— AUFGABENSTELLUNG A —
Fassen Sie im Jahresrückblick unten den Absatz, der mit „2. April: Der Geltower Tierpark“ beginnt, als kurze Stichpunktliste zusammen und bewahren Sie dabei seine wesentlichen Fakten.

Potsdam-Mittelmark: 2006: Mühlenwunder und Kanal-Geschichte
Was war wichtig im Jahr 2006 in Werder · Havelland: Tops und Flops
Stand:
Umleitung für Ortsumgehung
13. Februar: Mit der Gründung der Bürgerinitiative „Rettet den See“ wird die Protestgemeinde gegen die Potsdamer Ortsumgehung größer. Auch in der Arbeitsgemeinschaft von Vertretern aus Potsdam und Potsdam Mittelmark gibt es Widerstände: Die AG scheitert schließlich an ihrem Auftrag, der Planung für ein erstes Teilstück der Ortsumgehung über den Templiner See den Weg zu bereiten. Am 4. Dezember dann verkündet SPD-Verkehrsexperte Jörg Vogelsänger seine Sicht auf die Dinge: Angesichts des Streitpotenzials wird es zumindest bis zum Jahr 2015 kein Geld vom Bund für die Ortsumgehung geben. Der achtstreifige Ausbau der A 10 zwischen Dreieck Nuthetal und Dreieck Potsdam hat Priorität.
Bizarrer Schulstreit
22. Februar: Die sinkenden Schülerzahlen führen zu einem bizarren Schlagabtausch zwischen den Gymnasien in Michendorf und Beelitz. Der Michendorfer Schulleiter fühlt sich durch ein Schreiben einer Beelitzer Elterninitiative angegriffen – und macht dies öffentlich. Am 16. März werden dann die Schulanmeldezahlen bekannt: Die Schulreform hat einen Run auf die Gymnasien zur Folge, die Streithähne haben beide keine Probleme, neue Klassen zu bilden. Für die Oberschulen Caputh, Neuseddin und Stahnsdorf bedeuten die Zahlen indes das Aus.
Tierparktiere werden verkauft
2. April: Der Geltower Tierpark verkauft seine 350 Tiere. Am 2. April gibt es einen ersten Verkaufstag. Für die Tierparkflächen auf dem Geltower Franzensberg laufen die Genehmigungen und Pachtverträge aus. Pläne für einen Umzug auf die Löcknitz-Halbinsel in Petzow sind gescheitert: Die BVVG als Eigentümer schreibt die Fläche aus. Unter den Bewerbern ist der Petzower Touristikunternehmer Axel Hilpert.
Werder wird zum Fernsehstar
21. Mai: In einer TV-Dokuserie von Kabel Eins wird in den Havelauen Werder (Havel) Deutschlands luxuriösestes Ferienhaus gebaut: Eine Wohnmühle, auf deren beweglichen Flügeln Sonnenkollektoren montiert sind. Anfang April beginnt die Ausstrahlung, in der letzten Folge am 1. Juni wird die Mühle verlost. Die Gewinner aus Langenhagen bei Hannover lassen die Mühle durch die LBS verkaufen. Die Bekanntheit sorgt für neue Investoren: Ebenfalls aus Langenhagen kommt die Firma Holtmann, die auf der anderen Havelbuchtseite am 8. Juli den Bau einer Ferienhaussiedlung ankündigt.

— VORLIEGENDE EINTRÄGE —
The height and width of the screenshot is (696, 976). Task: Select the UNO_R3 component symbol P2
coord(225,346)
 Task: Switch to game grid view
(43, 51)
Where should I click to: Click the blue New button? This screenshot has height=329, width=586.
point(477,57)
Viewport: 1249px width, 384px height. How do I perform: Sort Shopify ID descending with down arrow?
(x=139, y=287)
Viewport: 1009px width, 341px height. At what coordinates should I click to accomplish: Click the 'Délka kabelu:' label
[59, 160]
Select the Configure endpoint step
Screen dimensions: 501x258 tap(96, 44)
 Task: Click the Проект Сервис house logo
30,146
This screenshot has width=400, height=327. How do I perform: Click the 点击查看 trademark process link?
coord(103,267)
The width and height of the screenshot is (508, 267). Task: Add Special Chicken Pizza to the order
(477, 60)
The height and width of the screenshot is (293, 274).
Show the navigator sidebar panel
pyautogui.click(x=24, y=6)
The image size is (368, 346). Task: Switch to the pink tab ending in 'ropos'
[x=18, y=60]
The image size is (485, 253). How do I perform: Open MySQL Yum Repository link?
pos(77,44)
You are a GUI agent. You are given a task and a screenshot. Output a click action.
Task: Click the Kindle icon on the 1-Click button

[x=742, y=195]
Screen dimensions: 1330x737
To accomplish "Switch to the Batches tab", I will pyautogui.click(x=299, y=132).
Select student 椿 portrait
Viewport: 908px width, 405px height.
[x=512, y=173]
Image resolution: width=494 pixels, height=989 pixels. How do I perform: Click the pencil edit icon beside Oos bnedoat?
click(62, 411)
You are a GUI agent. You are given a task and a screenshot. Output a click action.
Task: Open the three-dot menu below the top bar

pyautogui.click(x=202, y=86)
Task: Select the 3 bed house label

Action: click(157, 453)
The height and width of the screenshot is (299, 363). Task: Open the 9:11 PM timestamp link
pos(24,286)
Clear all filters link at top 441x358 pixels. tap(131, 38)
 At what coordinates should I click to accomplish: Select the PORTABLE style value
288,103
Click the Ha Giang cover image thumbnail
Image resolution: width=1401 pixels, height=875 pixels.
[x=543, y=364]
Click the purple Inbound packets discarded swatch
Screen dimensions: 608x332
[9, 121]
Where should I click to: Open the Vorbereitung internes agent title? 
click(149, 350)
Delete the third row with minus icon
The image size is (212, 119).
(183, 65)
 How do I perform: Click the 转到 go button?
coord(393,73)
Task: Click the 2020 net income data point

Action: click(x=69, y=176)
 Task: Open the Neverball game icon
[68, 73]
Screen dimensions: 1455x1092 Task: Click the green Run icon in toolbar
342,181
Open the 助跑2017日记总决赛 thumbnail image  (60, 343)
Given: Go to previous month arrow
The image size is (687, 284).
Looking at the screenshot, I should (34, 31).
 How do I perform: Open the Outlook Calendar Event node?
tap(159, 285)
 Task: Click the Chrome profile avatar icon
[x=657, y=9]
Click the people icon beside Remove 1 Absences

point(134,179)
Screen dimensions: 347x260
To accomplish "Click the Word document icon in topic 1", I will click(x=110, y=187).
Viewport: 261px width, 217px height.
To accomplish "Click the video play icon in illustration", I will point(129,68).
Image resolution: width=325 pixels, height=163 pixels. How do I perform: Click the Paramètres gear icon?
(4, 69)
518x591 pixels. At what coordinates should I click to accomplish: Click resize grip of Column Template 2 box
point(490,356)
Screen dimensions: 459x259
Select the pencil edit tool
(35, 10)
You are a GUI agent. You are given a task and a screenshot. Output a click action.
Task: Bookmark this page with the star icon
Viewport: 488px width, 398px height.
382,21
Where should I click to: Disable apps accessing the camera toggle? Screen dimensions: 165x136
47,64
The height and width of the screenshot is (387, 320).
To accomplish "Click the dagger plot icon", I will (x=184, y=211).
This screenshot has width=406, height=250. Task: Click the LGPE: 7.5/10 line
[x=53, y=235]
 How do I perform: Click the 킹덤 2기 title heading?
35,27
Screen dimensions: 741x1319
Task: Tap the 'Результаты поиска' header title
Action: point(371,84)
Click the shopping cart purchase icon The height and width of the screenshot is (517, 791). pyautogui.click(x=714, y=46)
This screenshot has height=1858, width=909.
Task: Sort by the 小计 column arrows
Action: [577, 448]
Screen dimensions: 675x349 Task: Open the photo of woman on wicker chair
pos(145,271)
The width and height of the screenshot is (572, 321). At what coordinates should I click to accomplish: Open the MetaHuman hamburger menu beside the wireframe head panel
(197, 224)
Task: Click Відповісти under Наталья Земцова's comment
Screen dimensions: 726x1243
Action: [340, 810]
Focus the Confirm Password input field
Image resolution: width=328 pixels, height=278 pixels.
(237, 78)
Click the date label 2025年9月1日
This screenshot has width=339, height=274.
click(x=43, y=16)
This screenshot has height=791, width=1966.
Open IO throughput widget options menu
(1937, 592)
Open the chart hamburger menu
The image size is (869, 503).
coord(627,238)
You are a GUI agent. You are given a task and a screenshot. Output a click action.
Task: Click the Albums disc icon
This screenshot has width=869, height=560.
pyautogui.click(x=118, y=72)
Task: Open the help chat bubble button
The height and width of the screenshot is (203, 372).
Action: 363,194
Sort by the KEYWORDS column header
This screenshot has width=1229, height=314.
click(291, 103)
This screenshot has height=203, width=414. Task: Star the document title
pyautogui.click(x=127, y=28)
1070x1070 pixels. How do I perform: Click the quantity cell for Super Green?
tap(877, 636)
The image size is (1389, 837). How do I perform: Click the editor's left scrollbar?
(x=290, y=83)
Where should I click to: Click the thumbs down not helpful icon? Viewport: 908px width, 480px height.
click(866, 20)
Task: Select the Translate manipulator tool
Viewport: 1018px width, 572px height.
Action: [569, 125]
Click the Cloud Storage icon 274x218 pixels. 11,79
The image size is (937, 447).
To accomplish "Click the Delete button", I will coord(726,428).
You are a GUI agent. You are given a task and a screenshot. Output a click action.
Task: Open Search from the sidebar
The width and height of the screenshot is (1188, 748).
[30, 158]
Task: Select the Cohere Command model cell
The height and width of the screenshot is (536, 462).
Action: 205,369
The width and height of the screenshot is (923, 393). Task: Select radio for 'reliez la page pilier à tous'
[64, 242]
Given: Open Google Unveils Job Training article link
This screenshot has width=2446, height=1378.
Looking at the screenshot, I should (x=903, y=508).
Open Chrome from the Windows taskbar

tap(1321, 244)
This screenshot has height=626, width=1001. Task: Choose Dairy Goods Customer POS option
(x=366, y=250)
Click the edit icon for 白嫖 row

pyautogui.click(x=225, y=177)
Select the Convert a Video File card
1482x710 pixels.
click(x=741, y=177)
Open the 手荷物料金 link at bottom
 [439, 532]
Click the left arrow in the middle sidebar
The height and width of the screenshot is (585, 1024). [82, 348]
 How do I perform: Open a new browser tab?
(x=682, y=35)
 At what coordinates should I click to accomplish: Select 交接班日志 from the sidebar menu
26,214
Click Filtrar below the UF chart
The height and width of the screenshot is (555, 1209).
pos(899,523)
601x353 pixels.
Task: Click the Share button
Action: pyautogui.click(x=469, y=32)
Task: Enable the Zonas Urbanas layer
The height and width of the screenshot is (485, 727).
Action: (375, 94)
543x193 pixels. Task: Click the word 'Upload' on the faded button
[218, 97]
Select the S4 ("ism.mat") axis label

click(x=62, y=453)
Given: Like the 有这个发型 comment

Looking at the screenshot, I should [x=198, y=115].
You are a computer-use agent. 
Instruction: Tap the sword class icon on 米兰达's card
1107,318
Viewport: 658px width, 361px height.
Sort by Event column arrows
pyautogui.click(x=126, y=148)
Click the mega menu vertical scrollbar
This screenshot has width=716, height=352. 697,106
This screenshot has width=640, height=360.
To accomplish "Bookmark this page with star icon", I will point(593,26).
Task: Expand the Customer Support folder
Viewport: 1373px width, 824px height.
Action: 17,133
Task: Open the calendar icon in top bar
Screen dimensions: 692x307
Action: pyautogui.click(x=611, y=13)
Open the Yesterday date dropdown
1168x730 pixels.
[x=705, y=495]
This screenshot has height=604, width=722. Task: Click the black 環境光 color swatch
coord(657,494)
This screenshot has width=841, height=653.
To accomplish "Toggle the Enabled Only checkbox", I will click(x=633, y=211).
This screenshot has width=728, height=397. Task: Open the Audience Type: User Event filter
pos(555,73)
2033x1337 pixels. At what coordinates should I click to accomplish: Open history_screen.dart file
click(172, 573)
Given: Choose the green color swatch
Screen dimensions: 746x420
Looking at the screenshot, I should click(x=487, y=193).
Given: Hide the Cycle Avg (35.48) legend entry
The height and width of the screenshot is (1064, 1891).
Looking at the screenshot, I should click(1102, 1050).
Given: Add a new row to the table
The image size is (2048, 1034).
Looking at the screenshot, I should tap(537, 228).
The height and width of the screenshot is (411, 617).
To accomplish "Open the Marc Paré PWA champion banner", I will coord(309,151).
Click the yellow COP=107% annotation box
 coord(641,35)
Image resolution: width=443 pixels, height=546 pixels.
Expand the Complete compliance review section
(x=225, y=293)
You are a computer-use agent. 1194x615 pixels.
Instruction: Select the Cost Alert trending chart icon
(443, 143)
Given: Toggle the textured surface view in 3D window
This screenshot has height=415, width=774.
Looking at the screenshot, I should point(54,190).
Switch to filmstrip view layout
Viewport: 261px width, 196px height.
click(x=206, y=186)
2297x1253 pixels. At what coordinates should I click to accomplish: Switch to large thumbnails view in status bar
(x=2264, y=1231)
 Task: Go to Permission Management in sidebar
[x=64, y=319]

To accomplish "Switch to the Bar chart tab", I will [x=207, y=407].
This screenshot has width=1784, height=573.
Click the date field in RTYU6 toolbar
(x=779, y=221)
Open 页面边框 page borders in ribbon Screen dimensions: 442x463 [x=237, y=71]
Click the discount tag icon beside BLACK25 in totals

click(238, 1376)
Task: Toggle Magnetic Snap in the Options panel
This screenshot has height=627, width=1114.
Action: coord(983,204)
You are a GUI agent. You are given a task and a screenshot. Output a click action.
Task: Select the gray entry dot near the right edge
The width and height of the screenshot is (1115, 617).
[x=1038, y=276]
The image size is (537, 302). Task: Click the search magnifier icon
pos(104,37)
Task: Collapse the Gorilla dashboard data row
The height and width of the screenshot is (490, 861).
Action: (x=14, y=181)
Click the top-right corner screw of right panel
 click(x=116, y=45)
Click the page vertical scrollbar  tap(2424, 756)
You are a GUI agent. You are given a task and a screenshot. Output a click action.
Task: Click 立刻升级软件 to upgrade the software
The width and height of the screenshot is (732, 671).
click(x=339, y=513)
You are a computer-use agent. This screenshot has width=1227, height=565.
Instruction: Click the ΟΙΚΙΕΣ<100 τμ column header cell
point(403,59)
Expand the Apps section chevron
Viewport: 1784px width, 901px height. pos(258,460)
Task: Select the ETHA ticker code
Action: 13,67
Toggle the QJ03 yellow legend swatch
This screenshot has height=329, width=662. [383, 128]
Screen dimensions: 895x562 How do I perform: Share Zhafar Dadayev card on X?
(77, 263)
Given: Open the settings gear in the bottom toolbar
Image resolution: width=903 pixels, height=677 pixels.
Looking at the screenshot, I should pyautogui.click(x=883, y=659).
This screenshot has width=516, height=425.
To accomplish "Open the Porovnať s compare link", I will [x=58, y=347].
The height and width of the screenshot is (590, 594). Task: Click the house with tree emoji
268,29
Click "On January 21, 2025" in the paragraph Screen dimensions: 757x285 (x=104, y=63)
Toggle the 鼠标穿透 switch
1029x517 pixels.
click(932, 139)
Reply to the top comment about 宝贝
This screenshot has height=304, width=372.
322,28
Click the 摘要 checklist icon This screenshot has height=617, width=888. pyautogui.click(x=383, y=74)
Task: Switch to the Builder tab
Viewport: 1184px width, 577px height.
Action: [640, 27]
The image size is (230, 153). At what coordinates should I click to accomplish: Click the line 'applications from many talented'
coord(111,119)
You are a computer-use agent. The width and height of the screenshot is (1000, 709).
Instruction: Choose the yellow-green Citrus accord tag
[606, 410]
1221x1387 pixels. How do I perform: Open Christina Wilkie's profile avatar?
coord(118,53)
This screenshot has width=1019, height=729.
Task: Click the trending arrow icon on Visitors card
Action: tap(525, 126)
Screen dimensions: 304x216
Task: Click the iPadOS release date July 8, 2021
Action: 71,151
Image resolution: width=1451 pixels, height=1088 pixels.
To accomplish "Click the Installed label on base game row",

— AUFGABENSTELLUNG B —
Ersetzen Sie in den Einträgen, beginnend mit deren erster Zeile bis einschließlich der Zeile mit „point(477,57)“, „screenshot“ durch „image“. Geben Sie nur diese Zeilen wieder und lassen Sie alles andere unverändert.

— SCHRIFTLICHE ANTWORT A —
- 2. April: Der Geltower Tierpark verkauft seine 350 Tiere; an diesem Tag gibt es einen ersten Verkaufstag.
- Für die Tierparkflächen auf dem Geltower Franzensberg laufen Genehmigungen und Pachtverträge aus.
- Ein geplanter Umzug auf die Löcknitz-Halbinsel in Petzow ist gescheitert, denn die BVVG als Eigentümer schreibt die Fläche aus.
- Zu den Bewerbern gehört der Petzower Touristikunternehmer Axel Hilpert.

— SCHRIFTLICHE ANTWORT B —
The height and width of the image is (696, 976). Task: Select the UNO_R3 component symbol P2
coord(225,346)
 Task: Switch to game grid view
(43, 51)
Where should I click to: Click the blue New button? This image has height=329, width=586.
point(477,57)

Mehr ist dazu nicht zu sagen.